E as margens me silenciam.

 

Asa da palavra

Asa parada agora

Casa da palavra

Onde o silêncio mora

Brasa da palavra

A hora clara, nosso pai

 

&&&

 

Hora da palavra

Quando não se diz nada

Fora da palavra

Quando mais dentro aflora

Tora da palavra

Rio, pau enorme, nosso pai

 

Insisto com os meus guardados, memórias de mergulhos, lembrados de peixes e anzóis. Fora da água, a agonia do instante em que o afogado floresce no cálido instante do teu último suspiro. “Nosso pai era homem cumpridor, ordeiro, positivo.” A palavra abafada na enorme afoiteza. Tradução do rio, herança de todos os que nos antecederam. Amém.

 

&&&

 

Meio a meio o rio ri

Por entre as árvores da vida

O rio riu, ri

Por sob a risca da canoa

O rio viu, vi

O que ninguém jamais olvida

Ouvi ouvi ouvi

A voz das águas

 

Canso-me da terra medida, marcada e dividida, suprimida da leveza do nada. Quero, meio a meio, o riso, o riso das águas que ouvi quando tu e o rio riam para mim; e os canoeiros anunciavam o dilúvio no canto dos búzios, por sobre a risca das canoas.

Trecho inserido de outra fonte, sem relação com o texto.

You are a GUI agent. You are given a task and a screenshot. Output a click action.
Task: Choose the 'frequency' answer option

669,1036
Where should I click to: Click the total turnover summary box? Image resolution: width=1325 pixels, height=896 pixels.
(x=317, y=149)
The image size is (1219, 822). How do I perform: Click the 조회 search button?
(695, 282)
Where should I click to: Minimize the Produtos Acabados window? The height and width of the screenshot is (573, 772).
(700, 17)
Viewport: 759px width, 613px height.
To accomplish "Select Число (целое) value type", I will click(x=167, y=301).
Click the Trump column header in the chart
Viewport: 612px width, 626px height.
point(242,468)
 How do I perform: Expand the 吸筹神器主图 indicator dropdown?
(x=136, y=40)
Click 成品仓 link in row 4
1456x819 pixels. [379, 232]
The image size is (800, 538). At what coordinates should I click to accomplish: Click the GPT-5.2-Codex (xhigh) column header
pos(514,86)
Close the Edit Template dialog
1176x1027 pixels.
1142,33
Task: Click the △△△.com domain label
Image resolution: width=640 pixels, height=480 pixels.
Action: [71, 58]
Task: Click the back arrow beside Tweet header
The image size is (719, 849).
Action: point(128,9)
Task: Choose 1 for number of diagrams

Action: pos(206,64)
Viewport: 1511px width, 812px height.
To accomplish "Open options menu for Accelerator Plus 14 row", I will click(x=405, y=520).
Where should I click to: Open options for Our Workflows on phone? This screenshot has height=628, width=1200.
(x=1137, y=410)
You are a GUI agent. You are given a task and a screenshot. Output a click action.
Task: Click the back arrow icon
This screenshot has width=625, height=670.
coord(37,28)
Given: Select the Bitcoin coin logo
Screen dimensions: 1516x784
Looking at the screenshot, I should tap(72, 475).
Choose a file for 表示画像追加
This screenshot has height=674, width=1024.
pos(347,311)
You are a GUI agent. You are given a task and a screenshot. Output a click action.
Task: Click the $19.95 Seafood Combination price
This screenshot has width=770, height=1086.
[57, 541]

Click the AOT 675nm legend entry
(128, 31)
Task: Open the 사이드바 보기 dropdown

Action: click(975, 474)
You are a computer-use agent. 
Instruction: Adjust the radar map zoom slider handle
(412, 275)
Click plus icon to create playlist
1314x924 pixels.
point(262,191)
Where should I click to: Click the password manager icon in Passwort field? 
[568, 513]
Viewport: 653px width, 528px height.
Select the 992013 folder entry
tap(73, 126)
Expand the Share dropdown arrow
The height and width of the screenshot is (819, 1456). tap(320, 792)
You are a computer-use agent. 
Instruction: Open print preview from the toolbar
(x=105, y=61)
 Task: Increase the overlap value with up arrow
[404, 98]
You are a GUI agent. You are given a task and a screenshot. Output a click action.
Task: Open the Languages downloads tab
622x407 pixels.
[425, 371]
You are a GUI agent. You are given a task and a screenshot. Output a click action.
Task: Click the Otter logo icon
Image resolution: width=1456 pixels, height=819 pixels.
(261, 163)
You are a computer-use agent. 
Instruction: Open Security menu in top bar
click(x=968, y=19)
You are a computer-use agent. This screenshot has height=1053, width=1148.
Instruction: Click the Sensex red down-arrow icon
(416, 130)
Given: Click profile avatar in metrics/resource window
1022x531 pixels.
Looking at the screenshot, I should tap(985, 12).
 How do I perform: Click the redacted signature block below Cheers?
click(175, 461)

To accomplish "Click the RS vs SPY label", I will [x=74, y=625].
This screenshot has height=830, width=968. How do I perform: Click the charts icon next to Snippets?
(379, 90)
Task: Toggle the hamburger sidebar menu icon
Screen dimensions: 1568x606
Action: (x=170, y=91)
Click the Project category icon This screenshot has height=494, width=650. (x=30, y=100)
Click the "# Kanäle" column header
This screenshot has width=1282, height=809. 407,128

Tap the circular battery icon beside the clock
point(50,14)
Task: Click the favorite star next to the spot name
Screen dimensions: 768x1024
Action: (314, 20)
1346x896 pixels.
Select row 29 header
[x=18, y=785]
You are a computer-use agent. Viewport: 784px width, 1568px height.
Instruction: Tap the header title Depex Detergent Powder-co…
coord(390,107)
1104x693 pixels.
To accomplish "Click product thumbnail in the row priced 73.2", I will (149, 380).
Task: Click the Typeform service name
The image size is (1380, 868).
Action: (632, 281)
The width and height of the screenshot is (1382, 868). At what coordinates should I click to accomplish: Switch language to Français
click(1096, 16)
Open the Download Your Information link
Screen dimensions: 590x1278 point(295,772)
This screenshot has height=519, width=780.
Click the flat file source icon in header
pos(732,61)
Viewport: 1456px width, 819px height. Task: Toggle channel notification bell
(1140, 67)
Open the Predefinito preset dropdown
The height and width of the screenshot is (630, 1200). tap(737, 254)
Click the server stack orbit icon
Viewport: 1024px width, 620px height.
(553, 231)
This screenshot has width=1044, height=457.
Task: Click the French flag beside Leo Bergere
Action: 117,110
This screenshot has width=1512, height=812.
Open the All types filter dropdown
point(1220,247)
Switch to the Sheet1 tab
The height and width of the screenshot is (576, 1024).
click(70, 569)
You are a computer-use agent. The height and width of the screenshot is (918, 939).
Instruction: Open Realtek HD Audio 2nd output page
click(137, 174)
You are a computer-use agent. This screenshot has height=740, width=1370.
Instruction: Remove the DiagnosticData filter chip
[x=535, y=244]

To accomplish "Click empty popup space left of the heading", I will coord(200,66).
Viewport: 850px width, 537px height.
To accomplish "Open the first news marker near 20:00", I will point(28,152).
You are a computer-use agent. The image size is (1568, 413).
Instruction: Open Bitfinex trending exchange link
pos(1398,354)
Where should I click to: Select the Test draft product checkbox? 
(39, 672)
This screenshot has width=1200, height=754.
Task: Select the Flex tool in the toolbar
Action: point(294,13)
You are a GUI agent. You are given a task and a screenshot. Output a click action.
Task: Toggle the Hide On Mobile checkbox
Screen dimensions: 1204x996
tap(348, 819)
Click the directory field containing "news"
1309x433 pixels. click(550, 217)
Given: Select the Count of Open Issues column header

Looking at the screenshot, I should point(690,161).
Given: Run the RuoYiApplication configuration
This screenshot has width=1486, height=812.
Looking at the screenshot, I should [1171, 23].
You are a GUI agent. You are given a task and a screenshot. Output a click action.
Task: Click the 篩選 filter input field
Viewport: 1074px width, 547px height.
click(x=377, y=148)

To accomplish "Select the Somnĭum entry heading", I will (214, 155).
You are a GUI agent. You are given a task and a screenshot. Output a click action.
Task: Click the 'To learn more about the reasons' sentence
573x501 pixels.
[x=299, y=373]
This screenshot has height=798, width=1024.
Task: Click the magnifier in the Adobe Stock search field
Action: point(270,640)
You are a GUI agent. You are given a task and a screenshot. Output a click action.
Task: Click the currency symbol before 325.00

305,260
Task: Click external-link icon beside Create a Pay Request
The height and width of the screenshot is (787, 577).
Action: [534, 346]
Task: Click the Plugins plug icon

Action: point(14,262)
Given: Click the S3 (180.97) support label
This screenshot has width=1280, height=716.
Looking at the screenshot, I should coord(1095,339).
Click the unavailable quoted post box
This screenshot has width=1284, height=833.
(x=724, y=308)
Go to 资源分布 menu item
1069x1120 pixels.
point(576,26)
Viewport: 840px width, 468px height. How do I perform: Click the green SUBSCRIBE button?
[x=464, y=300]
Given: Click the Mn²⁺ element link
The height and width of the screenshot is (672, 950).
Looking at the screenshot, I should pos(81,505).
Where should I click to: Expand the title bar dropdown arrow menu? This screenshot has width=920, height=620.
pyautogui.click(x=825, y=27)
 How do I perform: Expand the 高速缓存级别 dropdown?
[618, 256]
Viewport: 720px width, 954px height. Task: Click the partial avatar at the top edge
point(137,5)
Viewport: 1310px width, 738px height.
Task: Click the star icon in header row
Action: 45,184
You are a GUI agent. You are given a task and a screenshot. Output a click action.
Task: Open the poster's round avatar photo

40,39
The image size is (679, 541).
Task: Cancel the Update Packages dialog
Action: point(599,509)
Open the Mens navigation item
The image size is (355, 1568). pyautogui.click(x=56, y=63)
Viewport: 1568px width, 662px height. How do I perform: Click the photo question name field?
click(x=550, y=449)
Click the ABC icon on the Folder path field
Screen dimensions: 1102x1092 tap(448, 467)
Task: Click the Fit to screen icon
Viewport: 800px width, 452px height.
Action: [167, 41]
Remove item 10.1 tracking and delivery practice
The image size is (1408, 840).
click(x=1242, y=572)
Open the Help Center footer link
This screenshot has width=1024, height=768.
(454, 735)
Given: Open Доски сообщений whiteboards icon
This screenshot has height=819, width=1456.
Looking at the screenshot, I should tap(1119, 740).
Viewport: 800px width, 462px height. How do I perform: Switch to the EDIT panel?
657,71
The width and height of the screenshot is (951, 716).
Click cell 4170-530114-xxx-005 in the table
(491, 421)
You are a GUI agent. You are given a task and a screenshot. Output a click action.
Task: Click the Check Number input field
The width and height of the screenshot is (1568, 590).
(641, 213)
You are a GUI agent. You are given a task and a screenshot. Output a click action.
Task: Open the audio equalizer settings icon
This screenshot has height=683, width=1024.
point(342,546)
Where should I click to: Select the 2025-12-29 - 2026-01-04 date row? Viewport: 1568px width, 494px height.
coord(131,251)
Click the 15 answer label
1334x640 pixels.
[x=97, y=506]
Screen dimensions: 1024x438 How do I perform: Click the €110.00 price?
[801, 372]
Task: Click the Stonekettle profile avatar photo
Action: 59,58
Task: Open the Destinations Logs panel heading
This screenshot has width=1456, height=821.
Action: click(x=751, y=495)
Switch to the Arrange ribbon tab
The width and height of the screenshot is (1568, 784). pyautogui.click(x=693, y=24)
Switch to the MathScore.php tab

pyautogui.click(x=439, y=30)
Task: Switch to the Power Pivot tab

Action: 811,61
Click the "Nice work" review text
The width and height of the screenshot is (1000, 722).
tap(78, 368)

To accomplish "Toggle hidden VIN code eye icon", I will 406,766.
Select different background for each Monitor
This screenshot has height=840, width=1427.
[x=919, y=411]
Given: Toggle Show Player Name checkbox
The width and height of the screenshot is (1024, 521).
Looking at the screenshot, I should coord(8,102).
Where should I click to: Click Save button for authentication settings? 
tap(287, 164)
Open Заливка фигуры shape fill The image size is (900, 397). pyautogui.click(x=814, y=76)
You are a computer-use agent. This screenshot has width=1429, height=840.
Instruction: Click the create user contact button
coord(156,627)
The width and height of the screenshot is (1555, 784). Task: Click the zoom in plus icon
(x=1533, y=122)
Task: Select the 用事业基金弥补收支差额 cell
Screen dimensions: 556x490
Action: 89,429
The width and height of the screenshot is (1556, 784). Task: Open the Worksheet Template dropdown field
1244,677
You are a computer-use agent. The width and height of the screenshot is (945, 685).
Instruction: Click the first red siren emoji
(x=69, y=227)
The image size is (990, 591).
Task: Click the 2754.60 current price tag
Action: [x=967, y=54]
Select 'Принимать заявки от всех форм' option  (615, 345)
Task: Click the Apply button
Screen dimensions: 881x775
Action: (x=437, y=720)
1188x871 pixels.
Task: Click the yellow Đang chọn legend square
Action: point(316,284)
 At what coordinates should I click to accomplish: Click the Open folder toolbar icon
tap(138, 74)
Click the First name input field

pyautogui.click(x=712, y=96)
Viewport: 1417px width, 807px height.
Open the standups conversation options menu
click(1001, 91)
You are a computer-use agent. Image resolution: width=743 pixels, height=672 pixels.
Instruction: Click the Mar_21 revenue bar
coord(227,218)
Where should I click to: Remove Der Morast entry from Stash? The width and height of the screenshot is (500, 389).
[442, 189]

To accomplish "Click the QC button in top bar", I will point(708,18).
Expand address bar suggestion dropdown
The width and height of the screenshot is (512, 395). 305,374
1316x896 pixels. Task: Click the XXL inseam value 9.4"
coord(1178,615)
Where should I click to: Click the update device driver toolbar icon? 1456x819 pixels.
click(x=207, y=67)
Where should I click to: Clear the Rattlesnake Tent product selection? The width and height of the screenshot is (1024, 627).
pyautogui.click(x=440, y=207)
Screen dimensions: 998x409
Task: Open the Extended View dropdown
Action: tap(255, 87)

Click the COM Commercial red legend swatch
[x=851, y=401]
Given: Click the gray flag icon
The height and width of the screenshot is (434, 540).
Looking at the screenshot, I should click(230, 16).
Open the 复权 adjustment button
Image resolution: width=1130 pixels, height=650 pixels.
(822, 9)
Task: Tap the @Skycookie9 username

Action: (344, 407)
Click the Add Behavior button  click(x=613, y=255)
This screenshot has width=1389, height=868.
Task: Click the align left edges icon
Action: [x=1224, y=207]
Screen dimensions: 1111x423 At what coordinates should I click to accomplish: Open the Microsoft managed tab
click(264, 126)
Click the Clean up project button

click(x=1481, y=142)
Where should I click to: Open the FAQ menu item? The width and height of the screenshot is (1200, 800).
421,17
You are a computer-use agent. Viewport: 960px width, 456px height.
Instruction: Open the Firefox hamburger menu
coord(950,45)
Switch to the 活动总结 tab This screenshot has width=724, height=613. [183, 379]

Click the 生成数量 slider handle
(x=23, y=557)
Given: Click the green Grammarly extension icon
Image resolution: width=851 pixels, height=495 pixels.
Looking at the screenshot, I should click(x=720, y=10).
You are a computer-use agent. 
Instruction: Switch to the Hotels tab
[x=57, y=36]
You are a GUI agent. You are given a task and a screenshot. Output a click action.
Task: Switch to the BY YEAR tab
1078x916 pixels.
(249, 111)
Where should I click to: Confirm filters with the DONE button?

Se me afogar, pouco importa, não consigo mais sobreviver sem ouvir, ouvir, ouvir… a tua voz e a das águas do Rio das Garças.

 

Asa da palavra

Asa parada agora

Casa da palavra

Onde o silêncio mora

Brasa da palavra

A hora clara, nosso pai

 

&&&

 

— Que horas são, meu pai?

 

Hora da palavra

Quando não se diz nada

Fora da palavra

Quando mais dentro aflora

Tora da palavra

Rio, pau enorme, nosso pai

 

Quando for para junto de ti, pai, deixa eu remar a tua canoa celestial. E que eu seja digno da tora da tua palavra, palavra em que a sabedoria flora e aflora. O mais, o mais é nada.

Hora da palavra: a tua bênção, pai!

 

Obs.: trechos em itálico extraídos da canção “A terceira margem do rio”, de Milton Nascimento e Caetano Veloso.

 

*Clauder Arcanjo é escritor e editor, membro da Academia Norte-rio-grandense de Letras.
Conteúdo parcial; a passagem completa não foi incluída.